• [SUPPLIED MATERIAL]
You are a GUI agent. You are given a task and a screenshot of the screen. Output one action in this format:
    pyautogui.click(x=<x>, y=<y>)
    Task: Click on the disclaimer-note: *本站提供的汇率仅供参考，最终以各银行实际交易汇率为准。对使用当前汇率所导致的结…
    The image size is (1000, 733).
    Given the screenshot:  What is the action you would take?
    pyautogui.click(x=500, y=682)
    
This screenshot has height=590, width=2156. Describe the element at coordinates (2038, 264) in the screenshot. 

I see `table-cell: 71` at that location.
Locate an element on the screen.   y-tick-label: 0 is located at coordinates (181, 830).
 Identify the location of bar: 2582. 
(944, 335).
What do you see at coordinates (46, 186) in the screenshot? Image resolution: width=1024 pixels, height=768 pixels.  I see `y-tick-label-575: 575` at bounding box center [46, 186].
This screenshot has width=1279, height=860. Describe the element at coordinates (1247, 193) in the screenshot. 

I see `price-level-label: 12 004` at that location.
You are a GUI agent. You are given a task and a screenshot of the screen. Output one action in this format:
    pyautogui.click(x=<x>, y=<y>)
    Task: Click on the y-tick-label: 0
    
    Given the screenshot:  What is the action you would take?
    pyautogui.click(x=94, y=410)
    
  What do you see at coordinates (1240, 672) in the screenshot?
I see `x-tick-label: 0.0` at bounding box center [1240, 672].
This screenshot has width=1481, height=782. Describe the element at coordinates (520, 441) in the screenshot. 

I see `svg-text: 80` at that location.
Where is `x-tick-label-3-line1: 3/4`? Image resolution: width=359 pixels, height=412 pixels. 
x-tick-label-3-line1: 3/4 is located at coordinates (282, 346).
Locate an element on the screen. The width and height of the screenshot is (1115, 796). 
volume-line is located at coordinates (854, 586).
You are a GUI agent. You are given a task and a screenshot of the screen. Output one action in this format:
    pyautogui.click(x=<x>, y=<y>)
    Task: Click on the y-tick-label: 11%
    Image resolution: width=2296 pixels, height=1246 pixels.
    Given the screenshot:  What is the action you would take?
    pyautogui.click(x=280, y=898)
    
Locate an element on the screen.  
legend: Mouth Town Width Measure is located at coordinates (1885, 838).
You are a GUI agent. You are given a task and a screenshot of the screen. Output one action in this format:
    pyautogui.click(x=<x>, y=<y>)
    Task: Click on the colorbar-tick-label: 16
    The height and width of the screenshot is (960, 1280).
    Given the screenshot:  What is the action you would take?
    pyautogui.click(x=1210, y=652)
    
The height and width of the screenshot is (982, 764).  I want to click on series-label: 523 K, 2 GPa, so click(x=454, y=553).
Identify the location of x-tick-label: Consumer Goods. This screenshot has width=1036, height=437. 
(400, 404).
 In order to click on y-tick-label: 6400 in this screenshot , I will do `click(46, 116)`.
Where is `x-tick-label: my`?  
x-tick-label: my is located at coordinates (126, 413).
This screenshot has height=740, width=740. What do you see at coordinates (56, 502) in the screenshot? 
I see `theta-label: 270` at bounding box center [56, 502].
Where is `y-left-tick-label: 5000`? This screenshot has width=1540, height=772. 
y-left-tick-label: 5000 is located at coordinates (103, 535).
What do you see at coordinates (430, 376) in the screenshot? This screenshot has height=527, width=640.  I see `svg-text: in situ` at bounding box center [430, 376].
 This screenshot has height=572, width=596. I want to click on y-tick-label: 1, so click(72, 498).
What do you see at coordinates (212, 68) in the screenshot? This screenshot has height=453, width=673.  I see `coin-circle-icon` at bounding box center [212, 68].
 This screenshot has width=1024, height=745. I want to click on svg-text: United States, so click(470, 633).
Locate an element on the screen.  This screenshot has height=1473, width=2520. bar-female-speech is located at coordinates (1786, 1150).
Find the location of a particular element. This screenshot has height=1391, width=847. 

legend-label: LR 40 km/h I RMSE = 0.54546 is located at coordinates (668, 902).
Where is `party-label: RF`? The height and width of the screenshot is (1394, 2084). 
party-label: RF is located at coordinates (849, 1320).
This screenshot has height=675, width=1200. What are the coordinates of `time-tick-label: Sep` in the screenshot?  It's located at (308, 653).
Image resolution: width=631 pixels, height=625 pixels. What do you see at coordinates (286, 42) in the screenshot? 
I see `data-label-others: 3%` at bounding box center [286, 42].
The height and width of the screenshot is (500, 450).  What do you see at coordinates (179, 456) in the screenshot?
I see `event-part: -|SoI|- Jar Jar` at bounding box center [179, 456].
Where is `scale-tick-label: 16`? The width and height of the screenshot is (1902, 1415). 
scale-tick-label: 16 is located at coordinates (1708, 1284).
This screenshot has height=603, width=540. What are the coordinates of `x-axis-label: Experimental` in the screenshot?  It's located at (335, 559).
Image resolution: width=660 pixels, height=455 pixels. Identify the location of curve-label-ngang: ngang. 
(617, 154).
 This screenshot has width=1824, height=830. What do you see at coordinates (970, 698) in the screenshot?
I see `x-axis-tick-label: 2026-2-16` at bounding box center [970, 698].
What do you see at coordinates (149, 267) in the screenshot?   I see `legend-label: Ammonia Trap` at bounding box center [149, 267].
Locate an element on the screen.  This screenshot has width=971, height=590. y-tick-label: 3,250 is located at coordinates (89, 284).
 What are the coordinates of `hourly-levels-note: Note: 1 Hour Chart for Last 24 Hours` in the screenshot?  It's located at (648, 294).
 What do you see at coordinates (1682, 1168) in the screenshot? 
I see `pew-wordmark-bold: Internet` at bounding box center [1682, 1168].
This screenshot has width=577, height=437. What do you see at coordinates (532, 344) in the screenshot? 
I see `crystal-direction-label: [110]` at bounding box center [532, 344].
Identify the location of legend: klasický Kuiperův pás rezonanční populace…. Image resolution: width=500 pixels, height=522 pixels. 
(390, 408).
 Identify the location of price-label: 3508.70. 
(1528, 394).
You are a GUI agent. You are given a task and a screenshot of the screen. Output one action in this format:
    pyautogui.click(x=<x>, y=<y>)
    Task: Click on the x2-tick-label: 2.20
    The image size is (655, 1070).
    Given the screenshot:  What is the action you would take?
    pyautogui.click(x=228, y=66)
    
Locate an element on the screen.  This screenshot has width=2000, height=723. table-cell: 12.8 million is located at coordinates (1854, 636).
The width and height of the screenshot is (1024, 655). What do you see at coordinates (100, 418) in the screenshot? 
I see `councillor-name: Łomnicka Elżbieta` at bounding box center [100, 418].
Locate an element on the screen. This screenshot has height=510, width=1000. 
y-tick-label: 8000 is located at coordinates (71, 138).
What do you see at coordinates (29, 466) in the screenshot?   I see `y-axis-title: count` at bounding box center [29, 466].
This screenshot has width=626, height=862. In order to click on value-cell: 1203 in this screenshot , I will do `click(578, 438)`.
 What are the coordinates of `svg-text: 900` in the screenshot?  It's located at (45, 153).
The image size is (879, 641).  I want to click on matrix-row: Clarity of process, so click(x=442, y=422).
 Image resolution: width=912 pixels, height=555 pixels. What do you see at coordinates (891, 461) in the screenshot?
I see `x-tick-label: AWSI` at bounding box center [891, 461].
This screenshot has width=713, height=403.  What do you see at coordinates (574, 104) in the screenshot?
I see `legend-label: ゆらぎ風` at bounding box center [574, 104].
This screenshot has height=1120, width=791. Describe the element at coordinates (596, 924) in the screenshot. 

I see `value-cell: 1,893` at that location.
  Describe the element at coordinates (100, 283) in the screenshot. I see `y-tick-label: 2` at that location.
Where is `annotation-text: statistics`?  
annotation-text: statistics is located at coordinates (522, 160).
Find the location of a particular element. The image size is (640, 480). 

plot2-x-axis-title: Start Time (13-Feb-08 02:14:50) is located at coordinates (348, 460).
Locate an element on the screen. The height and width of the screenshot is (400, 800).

• [REQUIREMENT] Copy the listing above line for line, with no changes.

• [TASK ANSWER]
You are a GUI agent. You are given a task and a screenshot of the screen. Output one action in this format:
    pyautogui.click(x=<x>, y=<y>)
    Task: Click on the disclaimer-note: *本站提供的汇率仅供参考，最终以各银行实际交易汇率为准。对使用当前汇率所导致的结…
    The image size is (1000, 733).
    Given the screenshot:  What is the action you would take?
    pyautogui.click(x=500, y=682)
    
This screenshot has height=590, width=2156. Describe the element at coordinates (2038, 264) in the screenshot. 

I see `table-cell: 71` at that location.
Locate an element on the screen.   y-tick-label: 0 is located at coordinates (181, 830).
 Identify the location of bar: 2582. 
(944, 335).
What do you see at coordinates (46, 186) in the screenshot? Image resolution: width=1024 pixels, height=768 pixels.  I see `y-tick-label-575: 575` at bounding box center [46, 186].
This screenshot has width=1279, height=860. Describe the element at coordinates (1247, 193) in the screenshot. 

I see `price-level-label: 12 004` at that location.
You are a GUI agent. You are given a task and a screenshot of the screen. Output one action in this format:
    pyautogui.click(x=<x>, y=<y>)
    Task: Click on the y-tick-label: 0
    
    Given the screenshot:  What is the action you would take?
    pyautogui.click(x=94, y=410)
    
  What do you see at coordinates (1240, 672) in the screenshot?
I see `x-tick-label: 0.0` at bounding box center [1240, 672].
This screenshot has width=1481, height=782. Describe the element at coordinates (520, 441) in the screenshot. 

I see `svg-text: 80` at that location.
Where is `x-tick-label-3-line1: 3/4`? Image resolution: width=359 pixels, height=412 pixels. 
x-tick-label-3-line1: 3/4 is located at coordinates (282, 346).
Locate an element on the screen. The width and height of the screenshot is (1115, 796). 
volume-line is located at coordinates (854, 586).
You are a GUI agent. You are given a task and a screenshot of the screen. Output one action in this format:
    pyautogui.click(x=<x>, y=<y>)
    Task: Click on the y-tick-label: 11%
    Image resolution: width=2296 pixels, height=1246 pixels.
    Given the screenshot:  What is the action you would take?
    pyautogui.click(x=280, y=898)
    
Locate an element on the screen.  
legend: Mouth Town Width Measure is located at coordinates (1885, 838).
You are a GUI agent. You are given a task and a screenshot of the screen. Output one action in this format:
    pyautogui.click(x=<x>, y=<y>)
    Task: Click on the colorbar-tick-label: 16
    The height and width of the screenshot is (960, 1280).
    Given the screenshot:  What is the action you would take?
    pyautogui.click(x=1210, y=652)
    
The height and width of the screenshot is (982, 764).  I want to click on series-label: 523 K, 2 GPa, so click(x=454, y=553).
Identify the location of x-tick-label: Consumer Goods. This screenshot has width=1036, height=437. 
(400, 404).
 In order to click on y-tick-label: 6400 in this screenshot , I will do `click(46, 116)`.
Where is `x-tick-label: my`?  
x-tick-label: my is located at coordinates (126, 413).
This screenshot has height=740, width=740. What do you see at coordinates (56, 502) in the screenshot? 
I see `theta-label: 270` at bounding box center [56, 502].
Where is `y-left-tick-label: 5000`? This screenshot has width=1540, height=772. 
y-left-tick-label: 5000 is located at coordinates (103, 535).
What do you see at coordinates (430, 376) in the screenshot? This screenshot has height=527, width=640.  I see `svg-text: in situ` at bounding box center [430, 376].
 This screenshot has height=572, width=596. I want to click on y-tick-label: 1, so click(72, 498).
What do you see at coordinates (212, 68) in the screenshot? This screenshot has height=453, width=673.  I see `coin-circle-icon` at bounding box center [212, 68].
 This screenshot has width=1024, height=745. I want to click on svg-text: United States, so click(470, 633).
Locate an element on the screen.  This screenshot has height=1473, width=2520. bar-female-speech is located at coordinates (1786, 1150).
Find the location of a particular element. This screenshot has height=1391, width=847. 

legend-label: LR 40 km/h I RMSE = 0.54546 is located at coordinates (668, 902).
Where is `party-label: RF`? The height and width of the screenshot is (1394, 2084). 
party-label: RF is located at coordinates (849, 1320).
This screenshot has height=675, width=1200. What are the coordinates of `time-tick-label: Sep` in the screenshot?  It's located at (308, 653).
Image resolution: width=631 pixels, height=625 pixels. What do you see at coordinates (286, 42) in the screenshot? 
I see `data-label-others: 3%` at bounding box center [286, 42].
The height and width of the screenshot is (500, 450).  What do you see at coordinates (179, 456) in the screenshot?
I see `event-part: -|SoI|- Jar Jar` at bounding box center [179, 456].
Where is `scale-tick-label: 16`? The width and height of the screenshot is (1902, 1415). 
scale-tick-label: 16 is located at coordinates (1708, 1284).
This screenshot has height=603, width=540. What are the coordinates of `x-axis-label: Experimental` in the screenshot?  It's located at (335, 559).
Image resolution: width=660 pixels, height=455 pixels. Identify the location of curve-label-ngang: ngang. 
(617, 154).
 This screenshot has width=1824, height=830. What do you see at coordinates (970, 698) in the screenshot?
I see `x-axis-tick-label: 2026-2-16` at bounding box center [970, 698].
What do you see at coordinates (149, 267) in the screenshot?   I see `legend-label: Ammonia Trap` at bounding box center [149, 267].
Locate an element on the screen.  This screenshot has width=971, height=590. y-tick-label: 3,250 is located at coordinates (89, 284).
 What are the coordinates of `hourly-levels-note: Note: 1 Hour Chart for Last 24 Hours` in the screenshot?  It's located at (648, 294).
 What do you see at coordinates (1682, 1168) in the screenshot? 
I see `pew-wordmark-bold: Internet` at bounding box center [1682, 1168].
This screenshot has width=577, height=437. What do you see at coordinates (532, 344) in the screenshot? 
I see `crystal-direction-label: [110]` at bounding box center [532, 344].
Identify the location of legend: klasický Kuiperův pás rezonanční populace…. Image resolution: width=500 pixels, height=522 pixels. 
(390, 408).
 Identify the location of price-label: 3508.70. 
(1528, 394).
You are a GUI agent. You are given a task and a screenshot of the screen. Output one action in this format:
    pyautogui.click(x=<x>, y=<y>)
    Task: Click on the x2-tick-label: 2.20
    The image size is (655, 1070).
    Given the screenshot:  What is the action you would take?
    pyautogui.click(x=228, y=66)
    
Locate an element on the screen.  This screenshot has width=2000, height=723. table-cell: 12.8 million is located at coordinates (1854, 636).
The width and height of the screenshot is (1024, 655). What do you see at coordinates (100, 418) in the screenshot? 
I see `councillor-name: Łomnicka Elżbieta` at bounding box center [100, 418].
Locate an element on the screen. This screenshot has height=510, width=1000. 
y-tick-label: 8000 is located at coordinates (71, 138).
What do you see at coordinates (29, 466) in the screenshot?   I see `y-axis-title: count` at bounding box center [29, 466].
This screenshot has width=626, height=862. In order to click on value-cell: 1203 in this screenshot , I will do `click(578, 438)`.
 What are the coordinates of `svg-text: 900` in the screenshot?  It's located at (45, 153).
The image size is (879, 641).  I want to click on matrix-row: Clarity of process, so click(x=442, y=422).
 Image resolution: width=912 pixels, height=555 pixels. What do you see at coordinates (891, 461) in the screenshot?
I see `x-tick-label: AWSI` at bounding box center [891, 461].
This screenshot has width=713, height=403.  What do you see at coordinates (574, 104) in the screenshot?
I see `legend-label: ゆらぎ風` at bounding box center [574, 104].
This screenshot has height=1120, width=791. Describe the element at coordinates (596, 924) in the screenshot. 

I see `value-cell: 1,893` at that location.
  Describe the element at coordinates (100, 283) in the screenshot. I see `y-tick-label: 2` at that location.
Where is `annotation-text: statistics`?  
annotation-text: statistics is located at coordinates (522, 160).
Find the location of a particular element. The image size is (640, 480). 

plot2-x-axis-title: Start Time (13-Feb-08 02:14:50) is located at coordinates (348, 460).
Locate an element on the screen. The height and width of the screenshot is (400, 800).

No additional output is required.